After all, we as a species actually went naked because we couldn't be bothered to clean our once naturally occurring monkey suit.
Obesity is the plague of the Western world--here meaning any place where you can purchase fried chicken filled donuts.
Obviously we know why people want to eat. In addition to filling the void where something called earnestness used to be, it gives us the energy to go on living. But why would humans have evolved to crave fat and grease even if our brain knows it will kill us? If evolution's so smart, why don't we hate deep-fried chocolate cake?
Yes, that actually is a thing. From This Is Why You're Fat.
Well, speaking of that big brain of yours, you have it thanks to gluttony. Specifically high fat and high calorie food. There are plenty of animals that eat simple, healthy, plant-based diets, and for the most part, they don't tend to be particularly bright.
Dumb, yet delicious.
Most of the planet's sharper animals are, like humans, essentially scavengers. A certain amount of intelligence and long-term memory is required to remember which berries are a tasty treat and which will make you shit your intestines inside-out. But what vaulted humans above and beyond competing animals like rats, to the point that we build the cities and they have to crawl through our sewers?
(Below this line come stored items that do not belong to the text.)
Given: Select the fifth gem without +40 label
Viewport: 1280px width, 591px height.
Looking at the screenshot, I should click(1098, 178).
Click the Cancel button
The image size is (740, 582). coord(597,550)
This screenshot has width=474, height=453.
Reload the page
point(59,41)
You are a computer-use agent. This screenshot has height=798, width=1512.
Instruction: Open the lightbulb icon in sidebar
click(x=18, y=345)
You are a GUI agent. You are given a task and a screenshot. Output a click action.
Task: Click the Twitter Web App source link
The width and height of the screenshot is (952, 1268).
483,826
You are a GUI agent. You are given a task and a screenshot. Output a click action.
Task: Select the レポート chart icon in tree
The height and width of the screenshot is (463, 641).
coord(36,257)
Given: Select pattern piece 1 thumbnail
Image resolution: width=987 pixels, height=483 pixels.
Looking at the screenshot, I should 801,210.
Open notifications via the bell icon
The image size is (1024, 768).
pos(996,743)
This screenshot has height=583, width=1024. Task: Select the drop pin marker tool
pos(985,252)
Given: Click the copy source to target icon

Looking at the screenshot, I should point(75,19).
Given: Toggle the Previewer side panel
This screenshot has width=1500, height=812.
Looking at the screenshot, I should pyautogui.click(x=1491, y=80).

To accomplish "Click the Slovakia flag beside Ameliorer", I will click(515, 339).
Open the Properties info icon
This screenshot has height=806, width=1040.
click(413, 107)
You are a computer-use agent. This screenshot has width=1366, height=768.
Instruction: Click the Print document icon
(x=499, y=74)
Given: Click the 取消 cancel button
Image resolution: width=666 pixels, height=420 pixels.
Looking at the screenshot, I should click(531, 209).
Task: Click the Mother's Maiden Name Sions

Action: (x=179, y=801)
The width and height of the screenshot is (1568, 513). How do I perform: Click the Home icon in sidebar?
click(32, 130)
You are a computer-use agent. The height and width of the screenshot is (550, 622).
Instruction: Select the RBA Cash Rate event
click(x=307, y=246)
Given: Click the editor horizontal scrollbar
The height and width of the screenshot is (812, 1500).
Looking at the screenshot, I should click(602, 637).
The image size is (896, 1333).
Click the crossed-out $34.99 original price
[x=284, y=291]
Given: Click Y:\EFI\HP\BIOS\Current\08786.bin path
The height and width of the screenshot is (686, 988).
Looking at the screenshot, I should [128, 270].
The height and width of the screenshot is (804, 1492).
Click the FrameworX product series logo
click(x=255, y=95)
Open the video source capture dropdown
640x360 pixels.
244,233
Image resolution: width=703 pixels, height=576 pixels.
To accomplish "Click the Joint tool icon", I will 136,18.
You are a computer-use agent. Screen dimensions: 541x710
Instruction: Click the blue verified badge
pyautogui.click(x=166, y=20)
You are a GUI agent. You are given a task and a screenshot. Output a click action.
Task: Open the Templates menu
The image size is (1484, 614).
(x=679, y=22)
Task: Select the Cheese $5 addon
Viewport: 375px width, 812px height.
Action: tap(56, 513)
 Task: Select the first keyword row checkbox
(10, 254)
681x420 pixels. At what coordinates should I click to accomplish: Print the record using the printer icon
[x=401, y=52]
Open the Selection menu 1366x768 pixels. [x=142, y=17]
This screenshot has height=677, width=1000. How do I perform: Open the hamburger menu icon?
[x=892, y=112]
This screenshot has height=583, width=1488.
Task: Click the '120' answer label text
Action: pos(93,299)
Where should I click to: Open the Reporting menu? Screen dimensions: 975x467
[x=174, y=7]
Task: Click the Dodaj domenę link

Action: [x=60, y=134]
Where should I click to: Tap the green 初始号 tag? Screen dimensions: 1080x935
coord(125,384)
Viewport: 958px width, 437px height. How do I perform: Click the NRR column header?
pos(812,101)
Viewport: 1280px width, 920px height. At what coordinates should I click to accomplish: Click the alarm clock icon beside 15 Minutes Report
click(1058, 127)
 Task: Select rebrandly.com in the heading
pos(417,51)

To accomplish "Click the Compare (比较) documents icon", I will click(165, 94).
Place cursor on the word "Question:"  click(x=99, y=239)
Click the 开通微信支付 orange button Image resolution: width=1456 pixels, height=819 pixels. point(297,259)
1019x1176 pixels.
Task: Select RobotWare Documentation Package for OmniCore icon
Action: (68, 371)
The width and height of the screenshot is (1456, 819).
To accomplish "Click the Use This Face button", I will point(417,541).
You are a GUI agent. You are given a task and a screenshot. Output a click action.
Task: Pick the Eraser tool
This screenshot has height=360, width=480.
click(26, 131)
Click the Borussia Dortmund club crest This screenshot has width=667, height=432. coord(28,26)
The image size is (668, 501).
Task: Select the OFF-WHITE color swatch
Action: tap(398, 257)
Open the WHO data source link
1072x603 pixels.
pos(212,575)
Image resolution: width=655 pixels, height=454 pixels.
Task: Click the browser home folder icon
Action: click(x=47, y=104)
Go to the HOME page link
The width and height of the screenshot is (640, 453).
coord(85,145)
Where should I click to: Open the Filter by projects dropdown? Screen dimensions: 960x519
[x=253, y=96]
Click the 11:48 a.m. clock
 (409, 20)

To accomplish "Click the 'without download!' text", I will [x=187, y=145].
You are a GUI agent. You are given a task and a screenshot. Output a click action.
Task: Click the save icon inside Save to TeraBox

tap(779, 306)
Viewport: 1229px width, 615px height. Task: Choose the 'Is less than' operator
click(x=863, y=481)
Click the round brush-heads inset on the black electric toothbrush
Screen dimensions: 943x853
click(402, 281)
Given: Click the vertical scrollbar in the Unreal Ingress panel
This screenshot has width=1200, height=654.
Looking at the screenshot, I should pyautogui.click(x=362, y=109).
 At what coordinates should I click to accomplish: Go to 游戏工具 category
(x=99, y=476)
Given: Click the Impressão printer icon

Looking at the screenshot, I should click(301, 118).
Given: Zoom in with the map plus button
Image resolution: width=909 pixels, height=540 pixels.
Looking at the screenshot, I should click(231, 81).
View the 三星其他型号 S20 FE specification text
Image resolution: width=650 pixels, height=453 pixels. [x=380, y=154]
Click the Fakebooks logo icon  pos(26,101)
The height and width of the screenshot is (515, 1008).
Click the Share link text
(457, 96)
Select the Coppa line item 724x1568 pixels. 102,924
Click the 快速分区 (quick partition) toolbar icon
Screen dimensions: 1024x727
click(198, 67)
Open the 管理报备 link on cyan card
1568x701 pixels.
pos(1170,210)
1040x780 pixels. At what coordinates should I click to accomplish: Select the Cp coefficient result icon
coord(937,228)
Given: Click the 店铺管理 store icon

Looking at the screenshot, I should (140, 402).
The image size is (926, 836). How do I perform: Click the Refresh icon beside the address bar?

What we did better than them was discover ways to cram our fat faces with the richest, fattiest foods mother nature had to offer. We used tools to crack open animal bones and skulls to get to the greasy bone marrow and brains, and if we could have deep-fried the animals we caught, we would have.
Our large, juicy brains are really all that sets us apart, and they consume a huge amount of energy. The kind of energy that could only be provided by big fatty slabs of animal flesh. Experts believe that only the relentless stuffing of our faces with the ancient equivalent of fried cheese kept us going as a brainy species. And we used this increasing brain power mainly to find (you guessed it) new, creative ways to stuff our faces.
Early humanity built its whole operation around it--the parties that went out hunting ancient critters for their awesome, fatty meat contributed to the creation of the first tools, and strengthened tribal bonds. So laugh at the fat guy chowing down on buffalo wings all you want, but he's the reason your brain is complex enough to realize how hilarious he is.
While we're no prohibitionists, you have to admit you get a lot less done on those days you come to work drunk. It's a good thing our ancestors didn't have hooch around, or they'd have been too drunk to run from those saber-toothed tigers, right? After all, isn't alcohol a byproduct of our decadent modern civilization? And what great inventor ever wound up pantsless on an episode of Cops?
Well believe it or not, without booze there's a good chance modern civilization would never have happened.
First of all, scientists suspect that humans have been boozehounds since our very earliest days when we looked like something you'd hire an exterminator to chase out of your attic. Our bodies are actually designed for alcohol consumption, with portions of our livers specifically designated for metabolizing alcohol.
So human beings have been getting tanked for ages. But that just means that somehow we survived despite our drunkenness (and the fact that it helped ugly cavemen hook up), right?
Actually, some researchers think it goes way beyond that. Human beings only truly started to thrive once we developed agriculture, as it allowed us to settle down and start multiplying like catholic bunnies. And while a guy out on his own could maybe grow enough grain to feed himself and his family, to grow enough grain so that you have excess to brew beer with, well, that takes a lot of people working together. That takes a village.
And beer gnomes.
This is why when you look back at Sumer, aka the very first actual civilization in human history, you find they used half of their grain for beer. Beer was what put asses in the seats, the one big draw of city life. It was something you just couldn't get as a roaming solitary nomad. For ancient man, beer was nothing short of a wonderful promise of what civilized human life could be, distilled into liquid form.
Sorry, we teared up there for a second.